_Challenges:_
1. According to the column on Bush and the federal deficit, what is this year's deficit estimated to be?
2. Carry on the column about Bush and the federal deficit from its final sentence.

_Document segment:_
_ _ _ _

DALE McFEATTERS Deficit doesn't faze Bush



Under President Bush, the federal budget has been driven deep into the red thanks to generous spending, successive tax cuts, the war and a momentarily slowing economy. Now there are the first signs that the record deficits might become a political issue for Bush.
No problem, the president said this past week. "Josh Bolten laid out a plan that will shrink the deficit in half in a five-year period," he said, pushing the issue off on the White House budget director.
The White House goal of halving the deficit is more wish than plan.
First, it depends on, as a previous president might have said, what the administration means by "half."
This year's deficit is estimated at $500 billion, or 4.4 percent of GDP. To the public -- and to most students of the federal budget -- "half" would be cutting the deficit to $250 billion, still one of the largest on record.
But the administration, although it says it won't do so, might try to claim success if the deficit is reduced to 2.2 percent of GDP, or $320 billion.

_ _ _ _

_Provided information:_
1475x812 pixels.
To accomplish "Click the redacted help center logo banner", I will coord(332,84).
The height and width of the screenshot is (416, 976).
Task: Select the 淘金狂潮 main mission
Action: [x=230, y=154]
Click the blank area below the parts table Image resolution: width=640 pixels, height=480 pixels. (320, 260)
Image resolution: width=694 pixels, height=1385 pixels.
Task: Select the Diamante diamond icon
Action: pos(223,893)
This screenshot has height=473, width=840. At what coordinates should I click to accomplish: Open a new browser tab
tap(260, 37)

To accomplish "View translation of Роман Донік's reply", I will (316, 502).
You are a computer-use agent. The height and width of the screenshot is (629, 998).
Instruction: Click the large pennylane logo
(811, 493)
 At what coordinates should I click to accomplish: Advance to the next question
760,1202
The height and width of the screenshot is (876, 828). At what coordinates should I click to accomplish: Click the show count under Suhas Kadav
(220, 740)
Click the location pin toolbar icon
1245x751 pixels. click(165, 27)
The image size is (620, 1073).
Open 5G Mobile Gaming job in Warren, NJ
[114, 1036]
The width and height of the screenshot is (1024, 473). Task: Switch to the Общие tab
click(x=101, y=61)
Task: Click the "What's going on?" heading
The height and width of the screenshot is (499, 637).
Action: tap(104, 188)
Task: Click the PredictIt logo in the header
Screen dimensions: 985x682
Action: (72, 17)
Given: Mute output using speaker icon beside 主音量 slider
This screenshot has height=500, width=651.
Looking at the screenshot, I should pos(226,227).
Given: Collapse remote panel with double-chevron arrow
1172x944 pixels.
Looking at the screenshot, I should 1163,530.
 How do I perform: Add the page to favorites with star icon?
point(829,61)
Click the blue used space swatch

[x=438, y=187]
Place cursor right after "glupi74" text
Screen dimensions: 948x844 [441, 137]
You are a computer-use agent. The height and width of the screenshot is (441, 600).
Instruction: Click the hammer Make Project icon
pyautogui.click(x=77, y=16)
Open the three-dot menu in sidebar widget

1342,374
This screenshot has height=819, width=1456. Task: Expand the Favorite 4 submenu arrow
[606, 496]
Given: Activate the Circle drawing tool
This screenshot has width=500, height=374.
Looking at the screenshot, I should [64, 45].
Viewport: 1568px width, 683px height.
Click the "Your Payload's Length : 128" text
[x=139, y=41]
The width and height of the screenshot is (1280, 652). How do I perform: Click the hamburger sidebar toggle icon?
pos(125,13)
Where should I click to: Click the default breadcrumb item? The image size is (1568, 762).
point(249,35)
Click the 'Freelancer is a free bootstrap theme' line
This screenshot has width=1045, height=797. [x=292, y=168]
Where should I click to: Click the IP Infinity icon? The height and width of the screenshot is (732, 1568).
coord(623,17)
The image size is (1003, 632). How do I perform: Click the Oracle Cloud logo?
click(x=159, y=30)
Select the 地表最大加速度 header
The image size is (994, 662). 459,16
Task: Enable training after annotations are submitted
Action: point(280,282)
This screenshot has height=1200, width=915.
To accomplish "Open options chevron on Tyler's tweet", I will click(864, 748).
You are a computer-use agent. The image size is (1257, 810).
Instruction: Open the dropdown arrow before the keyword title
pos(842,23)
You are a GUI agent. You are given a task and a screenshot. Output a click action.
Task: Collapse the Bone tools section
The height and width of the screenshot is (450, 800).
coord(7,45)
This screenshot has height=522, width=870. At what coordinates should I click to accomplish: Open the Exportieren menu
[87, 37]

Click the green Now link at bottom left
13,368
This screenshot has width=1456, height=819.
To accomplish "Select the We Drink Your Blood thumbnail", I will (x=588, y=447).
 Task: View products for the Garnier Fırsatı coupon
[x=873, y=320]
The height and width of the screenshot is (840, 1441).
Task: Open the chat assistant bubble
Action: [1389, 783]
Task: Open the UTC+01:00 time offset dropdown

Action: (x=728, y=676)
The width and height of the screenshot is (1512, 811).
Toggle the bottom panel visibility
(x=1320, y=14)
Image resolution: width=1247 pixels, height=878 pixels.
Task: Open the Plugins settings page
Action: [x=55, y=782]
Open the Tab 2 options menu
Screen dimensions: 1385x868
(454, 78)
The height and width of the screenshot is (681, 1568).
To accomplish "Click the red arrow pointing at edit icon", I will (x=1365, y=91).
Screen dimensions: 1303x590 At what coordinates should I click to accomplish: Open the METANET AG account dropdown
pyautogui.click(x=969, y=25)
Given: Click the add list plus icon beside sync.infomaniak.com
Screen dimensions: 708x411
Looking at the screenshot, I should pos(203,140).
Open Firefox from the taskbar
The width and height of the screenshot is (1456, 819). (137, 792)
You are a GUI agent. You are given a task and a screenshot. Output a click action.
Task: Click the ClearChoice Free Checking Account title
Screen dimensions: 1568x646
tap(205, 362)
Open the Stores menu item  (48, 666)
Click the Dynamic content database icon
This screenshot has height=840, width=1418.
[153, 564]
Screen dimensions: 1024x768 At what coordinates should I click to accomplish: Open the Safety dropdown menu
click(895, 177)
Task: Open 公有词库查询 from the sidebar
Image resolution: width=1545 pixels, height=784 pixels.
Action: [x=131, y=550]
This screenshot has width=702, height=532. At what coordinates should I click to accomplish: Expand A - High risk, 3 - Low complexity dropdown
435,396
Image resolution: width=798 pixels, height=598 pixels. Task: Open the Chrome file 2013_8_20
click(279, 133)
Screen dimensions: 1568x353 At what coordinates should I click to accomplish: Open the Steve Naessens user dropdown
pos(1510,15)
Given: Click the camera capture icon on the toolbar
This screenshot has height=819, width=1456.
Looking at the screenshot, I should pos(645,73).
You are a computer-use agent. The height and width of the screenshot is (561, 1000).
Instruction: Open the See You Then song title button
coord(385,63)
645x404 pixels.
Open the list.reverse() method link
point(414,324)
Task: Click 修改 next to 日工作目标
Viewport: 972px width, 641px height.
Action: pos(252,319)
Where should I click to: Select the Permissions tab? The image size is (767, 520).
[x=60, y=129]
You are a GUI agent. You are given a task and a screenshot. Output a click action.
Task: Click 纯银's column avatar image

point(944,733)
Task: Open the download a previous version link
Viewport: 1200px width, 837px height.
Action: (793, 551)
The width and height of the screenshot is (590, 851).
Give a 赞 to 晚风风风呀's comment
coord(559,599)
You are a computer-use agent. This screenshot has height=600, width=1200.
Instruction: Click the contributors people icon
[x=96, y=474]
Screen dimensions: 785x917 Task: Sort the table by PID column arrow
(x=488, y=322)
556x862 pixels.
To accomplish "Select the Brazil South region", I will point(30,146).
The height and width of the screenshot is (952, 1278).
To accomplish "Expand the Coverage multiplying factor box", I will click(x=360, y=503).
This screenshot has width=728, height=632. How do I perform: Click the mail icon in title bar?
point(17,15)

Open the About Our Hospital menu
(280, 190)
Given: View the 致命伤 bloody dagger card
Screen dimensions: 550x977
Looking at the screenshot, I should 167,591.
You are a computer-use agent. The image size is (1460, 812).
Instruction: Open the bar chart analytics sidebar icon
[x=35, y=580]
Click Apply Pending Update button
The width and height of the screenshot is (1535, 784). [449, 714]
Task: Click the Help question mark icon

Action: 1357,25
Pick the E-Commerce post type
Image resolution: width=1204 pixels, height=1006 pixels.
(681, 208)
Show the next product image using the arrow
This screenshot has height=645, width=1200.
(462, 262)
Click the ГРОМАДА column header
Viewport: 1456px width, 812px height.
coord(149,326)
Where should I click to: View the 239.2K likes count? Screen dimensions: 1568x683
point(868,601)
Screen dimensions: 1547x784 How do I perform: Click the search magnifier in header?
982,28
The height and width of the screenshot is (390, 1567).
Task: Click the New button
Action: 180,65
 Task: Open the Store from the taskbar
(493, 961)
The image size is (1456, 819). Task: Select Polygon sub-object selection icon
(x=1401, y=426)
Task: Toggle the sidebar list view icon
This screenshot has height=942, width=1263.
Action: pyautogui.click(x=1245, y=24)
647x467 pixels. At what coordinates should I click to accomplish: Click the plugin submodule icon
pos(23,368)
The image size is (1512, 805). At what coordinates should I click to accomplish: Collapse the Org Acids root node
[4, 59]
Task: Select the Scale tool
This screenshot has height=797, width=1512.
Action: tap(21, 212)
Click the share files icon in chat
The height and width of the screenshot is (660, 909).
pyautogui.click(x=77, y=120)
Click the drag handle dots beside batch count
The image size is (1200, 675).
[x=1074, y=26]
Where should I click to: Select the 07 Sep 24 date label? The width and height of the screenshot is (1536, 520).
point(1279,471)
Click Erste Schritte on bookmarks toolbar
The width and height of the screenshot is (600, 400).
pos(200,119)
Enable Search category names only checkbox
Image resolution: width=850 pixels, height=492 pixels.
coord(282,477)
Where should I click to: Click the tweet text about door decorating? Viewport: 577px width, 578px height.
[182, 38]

_ _ _ _

_Expected outputs:_
1. $500 billion, or 4.4 percent of GDP.

2.
Improbable combination
Achieving either goal would take an improbable combination of a booming economy, steely fiscal discipline by Congress and the White House, and a sizable reduction in the costs of military operations in Iraq and Afghanistan. To cut the deficit further, Bush would have to forgo some of his tax cuts and allow others to expire.
According to estimates developed by the Senate Republican leadership, if Congress and the White House continue spending as they have been -- 7 percent annual increases since 1998 -- the 2009 deficit will be $666 billion. If by some miracle the spending could be held to the rate of inflation over those five years, the deficit would still be $432 billion.
Politically, voters don't get worked up over the deficit. And, as a practical matter, even if Bush wins a second term, what happens in 2009 is his successor's problem, not his. And by then it could indeed be a grave problem.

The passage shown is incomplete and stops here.